** RECORD EXCERPTS follows **

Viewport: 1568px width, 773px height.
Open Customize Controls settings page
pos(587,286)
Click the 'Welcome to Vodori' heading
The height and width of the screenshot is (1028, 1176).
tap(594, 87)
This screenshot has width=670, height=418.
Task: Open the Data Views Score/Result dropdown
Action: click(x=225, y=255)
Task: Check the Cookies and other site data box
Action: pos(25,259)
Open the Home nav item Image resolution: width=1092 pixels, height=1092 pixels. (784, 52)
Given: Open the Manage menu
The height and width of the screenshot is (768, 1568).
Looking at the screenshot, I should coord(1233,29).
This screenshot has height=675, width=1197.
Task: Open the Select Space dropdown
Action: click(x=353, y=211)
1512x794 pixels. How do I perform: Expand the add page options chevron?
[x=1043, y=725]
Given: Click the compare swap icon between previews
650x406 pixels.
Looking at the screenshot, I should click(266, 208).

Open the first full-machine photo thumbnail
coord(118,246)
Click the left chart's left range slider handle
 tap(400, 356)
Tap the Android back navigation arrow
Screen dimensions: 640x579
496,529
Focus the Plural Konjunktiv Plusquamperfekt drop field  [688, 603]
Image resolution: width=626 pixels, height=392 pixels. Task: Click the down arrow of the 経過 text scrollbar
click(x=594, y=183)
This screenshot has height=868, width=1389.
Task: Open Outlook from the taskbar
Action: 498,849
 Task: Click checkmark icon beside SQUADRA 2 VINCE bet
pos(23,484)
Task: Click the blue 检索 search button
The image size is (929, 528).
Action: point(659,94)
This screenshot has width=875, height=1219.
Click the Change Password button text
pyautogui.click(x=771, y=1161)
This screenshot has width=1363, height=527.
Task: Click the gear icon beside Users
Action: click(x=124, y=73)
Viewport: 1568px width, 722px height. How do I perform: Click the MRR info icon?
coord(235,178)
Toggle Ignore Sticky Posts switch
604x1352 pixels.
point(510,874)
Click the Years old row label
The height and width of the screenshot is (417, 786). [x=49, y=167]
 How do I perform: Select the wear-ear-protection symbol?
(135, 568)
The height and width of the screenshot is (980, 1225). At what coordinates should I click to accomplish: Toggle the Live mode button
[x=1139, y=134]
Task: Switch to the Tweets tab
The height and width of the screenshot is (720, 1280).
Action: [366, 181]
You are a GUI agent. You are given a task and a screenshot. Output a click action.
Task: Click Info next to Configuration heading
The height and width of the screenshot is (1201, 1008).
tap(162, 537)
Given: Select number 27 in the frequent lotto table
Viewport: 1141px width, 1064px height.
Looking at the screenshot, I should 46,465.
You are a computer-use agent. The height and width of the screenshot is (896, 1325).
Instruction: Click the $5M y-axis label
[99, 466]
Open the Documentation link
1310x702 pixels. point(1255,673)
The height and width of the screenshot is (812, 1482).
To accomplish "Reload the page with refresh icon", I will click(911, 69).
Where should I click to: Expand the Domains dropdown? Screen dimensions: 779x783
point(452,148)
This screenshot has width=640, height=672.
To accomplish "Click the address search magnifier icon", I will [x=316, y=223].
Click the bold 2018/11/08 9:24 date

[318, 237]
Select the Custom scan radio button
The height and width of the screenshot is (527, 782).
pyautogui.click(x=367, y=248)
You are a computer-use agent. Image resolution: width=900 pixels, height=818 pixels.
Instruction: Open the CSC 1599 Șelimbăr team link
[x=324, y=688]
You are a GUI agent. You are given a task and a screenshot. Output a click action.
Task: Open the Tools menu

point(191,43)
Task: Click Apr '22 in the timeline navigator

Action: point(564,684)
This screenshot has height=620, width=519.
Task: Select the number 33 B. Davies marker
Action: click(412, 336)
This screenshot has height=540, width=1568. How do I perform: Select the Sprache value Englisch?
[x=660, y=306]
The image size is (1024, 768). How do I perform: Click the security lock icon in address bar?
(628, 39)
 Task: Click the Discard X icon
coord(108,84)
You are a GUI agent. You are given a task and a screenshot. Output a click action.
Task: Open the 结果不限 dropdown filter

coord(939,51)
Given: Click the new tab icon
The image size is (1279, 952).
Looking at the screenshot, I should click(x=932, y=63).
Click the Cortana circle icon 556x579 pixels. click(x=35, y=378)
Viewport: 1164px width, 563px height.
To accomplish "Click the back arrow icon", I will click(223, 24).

** End of RECORD EXCERPTS **

WHAT TO WORK ON:
Whenever a line of the records holds the string "search", pick it out and copy it.

EXERCISE RESPONSE:
Task: Click the blue 检索 search button
To accomplish "Click the address search magnifier icon", I will [x=316, y=223].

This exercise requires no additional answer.